Within an organisation, suppose you have an internal tool used by different teams and for different use cases. This package offers APIs in different languages.

  • One could say that having multiple APIs enables more people to use the tool, as they don't have to learn a new language and can use their favorite one.
  • On the other hand, one could also argue that this makes code reuse more difficult. If team A uses language X and develops a nice script using the tool, team B can reuse the script only if they also work in language X.

My question is: from your experience, what is the global impact of having multiple APIs (potentially more people using the tool, but they can't share their code) or a single one (less people using the tool, but they can share their code)?


Example

An organisation has created an internal package to get weather forecast, with Python and C APIs.

One team working with Python creates a new component out of that, which aggregates weather forecast and also traffic (with the help of another tool) for the user's position.
While this code is useful, it has nothing to do within the weather forecast tool's API and it's not generic/bullet-proof/meaningful enough to become a separate package.

Another team working with Python could reuse this new component with some minor adjustments while the team working with C would have to rewrite the whole component from scratch.

  • The second argument is obviously flawed. "If team A uses language X and develops a nice function", but without "using the tool", because it does not offer an API for language X, then team B can also reuse the function only if they also work in language X. This has nothing to do with the availability of multiple APIs. – Doc Brown Nov 9 at 15:19
  • Functions that you want to reuse should be implemented in the libraries/api's, never on the implementing side. – fstam Nov 9 at 16:21
  • Is this API intended for use outside the team, e.g. for the general public? Or is this an internal API? – John Wu Nov 9 at 17:34
  • @JohnWu In this case, it would be internal only but not within a team only. – filaton 2 days ago
  • @DocBrown Sorry, I think the term "function" here was not the most appropriate. Please see my updated answer with the example :) – filaton 2 days ago

Providing multiple API's does not reduce your own projects ability to reuse its own code between those API's (when well engineered), nor does it limit the ability to share code between projects (otherwise we would have to rewrite the operating system each time we make a new program).

I'm going to rephrase your question as:

Does providing multiple API's limit my clients ability to share and reuse code?

Short answer: no.

Longer answer: Other stuff does, not the number of API's.

Reuse itself has no technical barrier that cannot be easily overcome. Particularly in this day and age.

There are many libraries out there that allow one language to call into another*. This might be done by interpreting the other program (embedded put-on, lua, tcl, etc... (even c)), or by marshalling the call across to the compiled component such as by JNI, COM, HTTP, SOAP, etc..., or even by directly/dynamically linking the component.

Even if the component does not already support it, it should be reasonably possible to provide a shell for the component which allows shell scripting (available from any desktop/server language) to work with it.

So from a user perspective, there is no technical reason why they could not share their nice script, with someone else who wishes to use it.

The main issue is in fact the issue of any public service/library maintainer.
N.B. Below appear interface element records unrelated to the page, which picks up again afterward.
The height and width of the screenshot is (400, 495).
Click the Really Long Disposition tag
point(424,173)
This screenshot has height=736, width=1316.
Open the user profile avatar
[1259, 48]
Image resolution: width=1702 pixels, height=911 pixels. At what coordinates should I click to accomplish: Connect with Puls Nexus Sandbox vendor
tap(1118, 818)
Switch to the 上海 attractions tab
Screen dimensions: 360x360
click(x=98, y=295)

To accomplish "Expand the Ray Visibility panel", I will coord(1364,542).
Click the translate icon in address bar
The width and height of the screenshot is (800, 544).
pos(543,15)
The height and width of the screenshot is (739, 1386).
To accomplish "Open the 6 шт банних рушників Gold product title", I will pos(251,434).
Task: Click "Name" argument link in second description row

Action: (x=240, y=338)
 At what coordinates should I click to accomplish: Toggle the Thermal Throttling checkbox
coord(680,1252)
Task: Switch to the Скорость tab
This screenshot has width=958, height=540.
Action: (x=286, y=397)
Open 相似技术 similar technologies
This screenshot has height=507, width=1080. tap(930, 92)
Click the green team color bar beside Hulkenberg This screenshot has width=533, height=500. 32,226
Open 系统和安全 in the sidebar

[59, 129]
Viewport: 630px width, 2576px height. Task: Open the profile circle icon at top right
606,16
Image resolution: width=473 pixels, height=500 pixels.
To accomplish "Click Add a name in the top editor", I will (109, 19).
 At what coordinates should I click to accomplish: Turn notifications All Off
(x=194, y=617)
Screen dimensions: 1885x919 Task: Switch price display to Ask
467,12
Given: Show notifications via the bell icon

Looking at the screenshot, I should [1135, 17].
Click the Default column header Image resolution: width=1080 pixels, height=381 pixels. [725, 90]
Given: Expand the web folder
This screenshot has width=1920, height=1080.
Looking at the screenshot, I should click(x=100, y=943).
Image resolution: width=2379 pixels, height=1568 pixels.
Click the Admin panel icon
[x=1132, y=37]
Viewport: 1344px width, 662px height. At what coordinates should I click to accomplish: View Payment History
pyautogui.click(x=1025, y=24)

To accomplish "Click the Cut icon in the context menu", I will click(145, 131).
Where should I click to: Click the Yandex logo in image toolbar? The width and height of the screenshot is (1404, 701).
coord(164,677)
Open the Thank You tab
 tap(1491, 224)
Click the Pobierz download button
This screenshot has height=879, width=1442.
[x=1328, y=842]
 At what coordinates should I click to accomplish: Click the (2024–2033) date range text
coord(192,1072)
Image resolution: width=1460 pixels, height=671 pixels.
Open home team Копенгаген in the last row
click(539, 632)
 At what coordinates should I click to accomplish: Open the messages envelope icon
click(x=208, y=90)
When you share code there are a number of incidental responsibilities.

  • It needs to be reliable - This code is being depended on, it must work, or reasonably fail.
  • It needs to be stable - Updates should preserve the interface behaviour. Breaking changes should be flagged, have work-arounds, and migration paths.
  • It needs to be documented - You can't use even the nicest script without knowing how.
  • It needs to be maintained - Bugs happen, Vulnerabilities are discovered, upstream systems change. These have to be solved.
  • It needs to be distributed - Code that you can't access is unusable, whether behind a service, in a binary, or as source.
  • It needs feedback loops (a community) - Code is just an artefact of a community of individuals who know the problem being solved, that is the most important thing ever. The code is just the best guess at a solution.

I would not consider making my software dependent on other software that does not have at least these incidental properties. As an API provider you are aware how non-trivial these things can be.

If your own clients ability to share code is crucial to your platform/application. Consider offering GitHub like services, or some form of package manager. This would reduce the burden of these incidentals on the downstream developers, while also reducing the burden on their clients. It would additionally improve the sense of community around your own software, bringing those individuals into contact with each other. They will figure out how to specifically reuse each others code.

*Side Note: C can embed a fully featured python environment, and Python can easily be extended by C libraries.